Luxuriating in August
Collection
Phillips Educator Carla Freyvogel reflects on a gallery filled with works that aren’t quite ready to let go of summer.
August: when the inbox is filled with back-to-school specials and parents are frantically buying graph paper. Every once and a while, you’ll see a leaf on the sidewalk with a hint of gold. The clash of football helmets in pre-season practice permeates the air. Periodically, the summer humidity lifts and the night air is cool. All of this is to tell us: “Get on with it! Let’s get ready for Thanksgiving!” Not at The Phillips Collection. A small gallery in the Phillips House beckons us to luxuriate in August. It inspires us to narrow our eyes and look at those hauling back-to-school cargo and say: “You are missing it! August is the real summer, baby!”
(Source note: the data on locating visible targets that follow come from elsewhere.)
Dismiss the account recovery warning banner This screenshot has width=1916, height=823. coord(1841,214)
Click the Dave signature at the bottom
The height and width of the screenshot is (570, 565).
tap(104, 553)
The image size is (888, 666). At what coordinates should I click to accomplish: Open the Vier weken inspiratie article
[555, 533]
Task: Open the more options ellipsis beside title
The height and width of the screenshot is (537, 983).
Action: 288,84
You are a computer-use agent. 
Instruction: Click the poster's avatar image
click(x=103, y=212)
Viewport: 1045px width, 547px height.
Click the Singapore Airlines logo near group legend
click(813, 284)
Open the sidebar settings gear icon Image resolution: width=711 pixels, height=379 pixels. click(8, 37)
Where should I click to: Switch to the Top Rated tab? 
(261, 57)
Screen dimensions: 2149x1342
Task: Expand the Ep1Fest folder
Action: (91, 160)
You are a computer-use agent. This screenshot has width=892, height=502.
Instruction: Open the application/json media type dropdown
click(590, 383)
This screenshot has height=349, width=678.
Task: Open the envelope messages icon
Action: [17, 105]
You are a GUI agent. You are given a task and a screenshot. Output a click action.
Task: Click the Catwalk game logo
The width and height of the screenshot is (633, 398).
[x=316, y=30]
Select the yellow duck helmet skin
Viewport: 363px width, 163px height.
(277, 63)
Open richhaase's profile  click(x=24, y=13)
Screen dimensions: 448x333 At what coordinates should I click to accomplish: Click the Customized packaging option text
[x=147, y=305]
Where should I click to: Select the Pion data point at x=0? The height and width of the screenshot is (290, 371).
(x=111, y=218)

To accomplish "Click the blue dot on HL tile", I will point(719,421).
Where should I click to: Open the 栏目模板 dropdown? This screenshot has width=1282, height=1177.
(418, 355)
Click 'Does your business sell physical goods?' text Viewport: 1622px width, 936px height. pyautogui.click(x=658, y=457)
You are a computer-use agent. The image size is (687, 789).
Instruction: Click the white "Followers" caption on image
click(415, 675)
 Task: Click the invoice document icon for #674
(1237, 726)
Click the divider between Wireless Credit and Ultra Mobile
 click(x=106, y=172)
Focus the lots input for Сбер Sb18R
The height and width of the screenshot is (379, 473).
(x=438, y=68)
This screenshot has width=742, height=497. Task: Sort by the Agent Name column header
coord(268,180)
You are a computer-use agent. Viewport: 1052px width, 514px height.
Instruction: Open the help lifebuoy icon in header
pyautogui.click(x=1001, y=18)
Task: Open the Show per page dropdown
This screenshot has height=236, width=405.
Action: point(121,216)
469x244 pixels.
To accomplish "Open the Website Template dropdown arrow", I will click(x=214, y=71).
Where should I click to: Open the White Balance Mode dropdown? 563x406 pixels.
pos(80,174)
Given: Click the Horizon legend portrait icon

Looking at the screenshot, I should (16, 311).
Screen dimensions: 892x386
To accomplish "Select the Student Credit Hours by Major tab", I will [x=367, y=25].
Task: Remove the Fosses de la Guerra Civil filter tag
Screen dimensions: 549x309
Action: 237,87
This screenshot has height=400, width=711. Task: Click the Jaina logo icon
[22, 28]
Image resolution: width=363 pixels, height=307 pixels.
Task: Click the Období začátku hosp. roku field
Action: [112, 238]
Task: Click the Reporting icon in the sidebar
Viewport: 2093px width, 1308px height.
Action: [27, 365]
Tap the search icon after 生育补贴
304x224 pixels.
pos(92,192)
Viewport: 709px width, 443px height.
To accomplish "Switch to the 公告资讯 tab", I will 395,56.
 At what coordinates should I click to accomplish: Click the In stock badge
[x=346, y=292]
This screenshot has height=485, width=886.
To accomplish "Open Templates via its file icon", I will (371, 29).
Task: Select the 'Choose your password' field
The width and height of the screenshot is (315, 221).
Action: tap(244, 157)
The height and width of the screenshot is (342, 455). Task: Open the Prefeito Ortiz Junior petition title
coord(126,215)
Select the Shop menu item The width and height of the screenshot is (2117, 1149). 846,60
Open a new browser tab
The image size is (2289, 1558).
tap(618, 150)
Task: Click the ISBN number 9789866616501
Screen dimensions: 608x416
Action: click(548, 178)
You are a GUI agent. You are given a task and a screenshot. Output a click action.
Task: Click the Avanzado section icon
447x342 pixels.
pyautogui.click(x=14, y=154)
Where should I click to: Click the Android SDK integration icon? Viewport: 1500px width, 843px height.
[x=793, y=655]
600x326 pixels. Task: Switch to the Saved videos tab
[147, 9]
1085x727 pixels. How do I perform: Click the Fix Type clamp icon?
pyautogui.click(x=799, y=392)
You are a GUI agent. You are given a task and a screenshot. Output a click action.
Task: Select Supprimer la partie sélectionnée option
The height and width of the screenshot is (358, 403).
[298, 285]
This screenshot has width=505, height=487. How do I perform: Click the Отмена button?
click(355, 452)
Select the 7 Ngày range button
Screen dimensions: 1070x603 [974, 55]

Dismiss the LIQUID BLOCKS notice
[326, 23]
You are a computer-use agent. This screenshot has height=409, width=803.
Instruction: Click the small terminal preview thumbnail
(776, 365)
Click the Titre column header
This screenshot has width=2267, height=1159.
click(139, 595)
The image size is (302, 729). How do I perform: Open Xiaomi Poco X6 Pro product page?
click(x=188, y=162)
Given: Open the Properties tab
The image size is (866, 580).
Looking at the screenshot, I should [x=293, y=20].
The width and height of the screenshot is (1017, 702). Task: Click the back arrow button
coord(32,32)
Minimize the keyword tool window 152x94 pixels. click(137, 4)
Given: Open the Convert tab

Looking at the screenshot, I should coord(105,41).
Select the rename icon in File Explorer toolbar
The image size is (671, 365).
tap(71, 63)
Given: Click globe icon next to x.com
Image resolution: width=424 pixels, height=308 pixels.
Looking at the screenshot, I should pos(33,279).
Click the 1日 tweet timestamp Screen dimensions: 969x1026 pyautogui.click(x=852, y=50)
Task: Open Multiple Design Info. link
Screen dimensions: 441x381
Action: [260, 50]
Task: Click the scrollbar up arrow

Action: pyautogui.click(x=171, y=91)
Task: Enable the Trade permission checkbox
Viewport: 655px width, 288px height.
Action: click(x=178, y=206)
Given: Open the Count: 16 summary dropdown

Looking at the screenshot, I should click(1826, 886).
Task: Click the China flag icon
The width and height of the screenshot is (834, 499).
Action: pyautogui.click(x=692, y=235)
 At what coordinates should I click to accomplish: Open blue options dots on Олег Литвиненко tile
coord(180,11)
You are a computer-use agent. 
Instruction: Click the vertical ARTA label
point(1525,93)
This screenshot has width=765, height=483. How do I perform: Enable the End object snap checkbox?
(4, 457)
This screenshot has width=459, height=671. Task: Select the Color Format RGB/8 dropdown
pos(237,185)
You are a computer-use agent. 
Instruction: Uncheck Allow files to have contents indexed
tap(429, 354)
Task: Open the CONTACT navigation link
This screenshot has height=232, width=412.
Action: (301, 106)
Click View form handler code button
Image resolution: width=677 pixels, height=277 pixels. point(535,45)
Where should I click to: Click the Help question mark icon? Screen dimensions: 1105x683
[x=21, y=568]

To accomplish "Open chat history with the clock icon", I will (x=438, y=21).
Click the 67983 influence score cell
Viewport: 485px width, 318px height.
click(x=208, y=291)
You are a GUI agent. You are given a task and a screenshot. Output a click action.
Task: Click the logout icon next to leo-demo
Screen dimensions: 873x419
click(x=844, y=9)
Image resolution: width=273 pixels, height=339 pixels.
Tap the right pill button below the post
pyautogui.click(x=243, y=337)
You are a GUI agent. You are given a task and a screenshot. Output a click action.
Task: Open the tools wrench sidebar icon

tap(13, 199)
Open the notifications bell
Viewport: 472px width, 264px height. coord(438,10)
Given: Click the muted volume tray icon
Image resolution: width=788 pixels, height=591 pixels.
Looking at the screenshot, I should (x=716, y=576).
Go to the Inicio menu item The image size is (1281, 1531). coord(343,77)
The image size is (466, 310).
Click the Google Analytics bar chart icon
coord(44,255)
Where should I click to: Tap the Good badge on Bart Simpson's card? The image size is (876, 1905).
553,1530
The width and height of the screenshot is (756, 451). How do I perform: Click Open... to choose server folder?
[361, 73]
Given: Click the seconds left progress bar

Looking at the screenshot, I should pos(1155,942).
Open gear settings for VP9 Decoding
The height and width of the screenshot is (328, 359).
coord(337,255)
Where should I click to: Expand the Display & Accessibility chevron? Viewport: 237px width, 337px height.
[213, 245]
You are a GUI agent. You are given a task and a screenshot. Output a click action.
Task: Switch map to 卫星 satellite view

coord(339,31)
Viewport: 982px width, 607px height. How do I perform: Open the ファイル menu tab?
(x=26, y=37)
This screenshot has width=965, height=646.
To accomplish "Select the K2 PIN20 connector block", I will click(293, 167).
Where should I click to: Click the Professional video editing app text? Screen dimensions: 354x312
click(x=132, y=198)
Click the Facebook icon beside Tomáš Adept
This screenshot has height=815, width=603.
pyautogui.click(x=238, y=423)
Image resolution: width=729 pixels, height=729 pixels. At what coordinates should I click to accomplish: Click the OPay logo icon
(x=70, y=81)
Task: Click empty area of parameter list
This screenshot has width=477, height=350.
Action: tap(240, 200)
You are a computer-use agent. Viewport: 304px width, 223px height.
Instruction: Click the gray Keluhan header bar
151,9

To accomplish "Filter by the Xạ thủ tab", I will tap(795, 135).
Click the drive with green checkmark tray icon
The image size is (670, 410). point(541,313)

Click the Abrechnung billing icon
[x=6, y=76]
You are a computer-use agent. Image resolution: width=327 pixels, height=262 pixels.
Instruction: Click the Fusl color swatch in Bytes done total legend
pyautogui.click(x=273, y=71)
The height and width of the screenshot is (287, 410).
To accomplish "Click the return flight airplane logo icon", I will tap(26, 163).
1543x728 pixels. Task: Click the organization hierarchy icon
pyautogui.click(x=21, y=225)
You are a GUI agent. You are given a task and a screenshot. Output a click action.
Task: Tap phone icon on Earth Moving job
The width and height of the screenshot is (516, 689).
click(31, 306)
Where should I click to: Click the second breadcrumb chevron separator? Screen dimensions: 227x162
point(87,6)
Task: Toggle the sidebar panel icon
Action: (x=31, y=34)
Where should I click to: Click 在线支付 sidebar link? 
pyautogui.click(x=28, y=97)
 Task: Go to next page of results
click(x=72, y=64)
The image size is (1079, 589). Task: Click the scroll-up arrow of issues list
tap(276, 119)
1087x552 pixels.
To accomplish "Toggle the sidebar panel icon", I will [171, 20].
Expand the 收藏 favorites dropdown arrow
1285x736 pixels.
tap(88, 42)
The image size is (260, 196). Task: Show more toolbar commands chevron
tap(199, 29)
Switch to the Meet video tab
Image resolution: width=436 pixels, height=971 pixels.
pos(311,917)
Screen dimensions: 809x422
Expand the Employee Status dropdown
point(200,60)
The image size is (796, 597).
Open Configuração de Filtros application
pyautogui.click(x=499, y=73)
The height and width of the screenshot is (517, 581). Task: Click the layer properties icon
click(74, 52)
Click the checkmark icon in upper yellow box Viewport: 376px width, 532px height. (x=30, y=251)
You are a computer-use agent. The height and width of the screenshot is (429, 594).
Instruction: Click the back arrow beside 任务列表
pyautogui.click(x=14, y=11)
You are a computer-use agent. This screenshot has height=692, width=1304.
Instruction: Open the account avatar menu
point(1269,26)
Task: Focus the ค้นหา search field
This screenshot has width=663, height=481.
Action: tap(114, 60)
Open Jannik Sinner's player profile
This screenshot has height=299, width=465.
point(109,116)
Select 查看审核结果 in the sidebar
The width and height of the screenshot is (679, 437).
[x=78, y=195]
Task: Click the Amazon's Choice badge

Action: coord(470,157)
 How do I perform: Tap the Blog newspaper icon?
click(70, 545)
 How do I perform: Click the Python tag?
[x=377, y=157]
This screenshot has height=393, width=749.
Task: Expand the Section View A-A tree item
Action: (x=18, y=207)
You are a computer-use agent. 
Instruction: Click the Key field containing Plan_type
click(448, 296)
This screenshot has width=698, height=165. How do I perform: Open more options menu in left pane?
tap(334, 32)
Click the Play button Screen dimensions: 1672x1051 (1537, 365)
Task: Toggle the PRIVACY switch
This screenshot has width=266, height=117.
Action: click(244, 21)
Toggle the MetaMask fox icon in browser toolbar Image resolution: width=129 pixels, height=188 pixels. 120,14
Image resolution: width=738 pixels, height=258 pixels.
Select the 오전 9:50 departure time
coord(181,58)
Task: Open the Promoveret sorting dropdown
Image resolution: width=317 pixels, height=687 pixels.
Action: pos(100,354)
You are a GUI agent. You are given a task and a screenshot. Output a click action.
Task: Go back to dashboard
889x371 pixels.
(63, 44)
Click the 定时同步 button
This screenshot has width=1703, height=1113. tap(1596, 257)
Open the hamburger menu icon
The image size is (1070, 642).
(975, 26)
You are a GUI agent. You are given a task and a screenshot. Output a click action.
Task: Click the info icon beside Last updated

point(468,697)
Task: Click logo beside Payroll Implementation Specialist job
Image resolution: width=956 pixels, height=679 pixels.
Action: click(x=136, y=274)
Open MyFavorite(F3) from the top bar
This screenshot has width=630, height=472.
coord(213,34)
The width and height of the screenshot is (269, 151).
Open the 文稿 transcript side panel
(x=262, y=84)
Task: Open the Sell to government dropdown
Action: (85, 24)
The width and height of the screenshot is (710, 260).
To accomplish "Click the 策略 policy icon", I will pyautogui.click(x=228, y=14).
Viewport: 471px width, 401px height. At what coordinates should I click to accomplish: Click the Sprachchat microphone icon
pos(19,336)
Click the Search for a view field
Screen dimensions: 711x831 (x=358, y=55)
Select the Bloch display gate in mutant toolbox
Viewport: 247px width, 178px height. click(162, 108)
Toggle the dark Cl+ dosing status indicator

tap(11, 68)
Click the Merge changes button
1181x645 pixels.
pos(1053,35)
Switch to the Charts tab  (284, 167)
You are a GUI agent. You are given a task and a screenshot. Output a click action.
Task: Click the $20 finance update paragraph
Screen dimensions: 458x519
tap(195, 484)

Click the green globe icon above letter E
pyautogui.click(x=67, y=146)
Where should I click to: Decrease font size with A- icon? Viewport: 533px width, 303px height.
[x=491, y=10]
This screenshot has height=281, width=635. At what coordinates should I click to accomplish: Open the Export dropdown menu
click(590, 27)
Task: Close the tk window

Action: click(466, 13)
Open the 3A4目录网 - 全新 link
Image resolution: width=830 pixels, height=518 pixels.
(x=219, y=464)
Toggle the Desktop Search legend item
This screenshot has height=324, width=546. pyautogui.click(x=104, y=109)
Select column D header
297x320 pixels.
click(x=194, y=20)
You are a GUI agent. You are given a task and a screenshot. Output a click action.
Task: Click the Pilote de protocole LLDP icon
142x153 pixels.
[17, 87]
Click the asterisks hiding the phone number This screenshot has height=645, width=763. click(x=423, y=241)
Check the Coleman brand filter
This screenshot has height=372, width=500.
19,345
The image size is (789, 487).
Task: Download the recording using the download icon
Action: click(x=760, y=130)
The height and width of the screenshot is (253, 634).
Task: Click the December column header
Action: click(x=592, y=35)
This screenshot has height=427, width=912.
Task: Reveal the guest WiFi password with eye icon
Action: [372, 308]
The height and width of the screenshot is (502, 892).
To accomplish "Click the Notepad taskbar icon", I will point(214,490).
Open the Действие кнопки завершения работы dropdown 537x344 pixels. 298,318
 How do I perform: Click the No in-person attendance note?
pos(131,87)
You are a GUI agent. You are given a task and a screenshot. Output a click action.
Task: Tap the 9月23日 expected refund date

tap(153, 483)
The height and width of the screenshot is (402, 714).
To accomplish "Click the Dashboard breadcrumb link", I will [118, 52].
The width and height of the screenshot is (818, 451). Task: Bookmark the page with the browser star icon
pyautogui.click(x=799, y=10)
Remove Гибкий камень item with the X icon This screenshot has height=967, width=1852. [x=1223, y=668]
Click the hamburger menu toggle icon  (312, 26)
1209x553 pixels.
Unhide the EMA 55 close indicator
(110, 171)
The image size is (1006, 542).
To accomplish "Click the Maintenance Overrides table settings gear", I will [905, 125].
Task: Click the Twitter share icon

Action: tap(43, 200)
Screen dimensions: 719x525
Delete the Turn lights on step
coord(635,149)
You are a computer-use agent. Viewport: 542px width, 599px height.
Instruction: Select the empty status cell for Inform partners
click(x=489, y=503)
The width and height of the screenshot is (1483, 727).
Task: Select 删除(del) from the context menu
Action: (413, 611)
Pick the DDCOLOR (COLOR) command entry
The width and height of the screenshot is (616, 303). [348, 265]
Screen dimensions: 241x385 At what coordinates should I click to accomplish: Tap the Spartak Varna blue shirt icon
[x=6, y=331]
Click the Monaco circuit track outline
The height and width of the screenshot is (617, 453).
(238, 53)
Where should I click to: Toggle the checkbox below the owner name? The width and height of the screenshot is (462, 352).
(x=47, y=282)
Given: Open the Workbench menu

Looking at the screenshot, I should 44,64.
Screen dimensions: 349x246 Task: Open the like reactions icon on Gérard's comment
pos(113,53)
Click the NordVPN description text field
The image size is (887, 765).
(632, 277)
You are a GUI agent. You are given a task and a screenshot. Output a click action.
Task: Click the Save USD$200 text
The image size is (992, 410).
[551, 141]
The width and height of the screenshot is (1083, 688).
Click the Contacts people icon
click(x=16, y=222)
Take Milton Avery: his Black Sea gives us the sense that the sun is a bit lower, yes, but out here in Provincetown, the tide still ebbs and flows. The surf gently washes us out and about and we languidly paddle into the shorter days with a steady calm. With David Hare’s Mountain Light and John Graham’s Mysteria 2, we see inky saturated blues. Hare explores the distant vistas that present as stark forms. What do you think? Has his mountain view lost the modulations of July color now that August is here? What about John Graham? His horses do not frolic in scorching heat, their tails swatting away the horseflies. They are indoors and night has fallen. Perhaps their performance in the show ring was cut short due to the loss of sunlight. They welcome the cooler indoor air, overseen by an enigmatic figure in the background. Friends Arthur Dove and Georgia O’Keeffe did not bear the full brunt of sticky July, being based in Upstate New York. Imagine the refreshing breeze that came off Seneca Lake, as Dove’s strange deer-creatures wink at each other while enjoying the aimlessness of August that precedes the fervor of rutting season! The sun of O’Keeffe’s Red Hills, Lake George provides enough of a humming warm glow that while staring at it, you are good without a sweater. What do you make of your last weeks of summer? What images, colors, and sensations give you that assurance that while the calendar unfolds, you are can still luxuriate in the richness of August? If you need encouragement, take a look at Amy Cutler’s Passage. The red light does not appear to be lit. Our stout matron gives us the green light to enjoy the last month of summer. It does seem that the yellow light is saying, “Slow down, don’t let your focus be on that next thing, September. It is August! Jump on a boat, make your passage, and chug through my skirts to still-green pastures—I will hold your cat while you do!”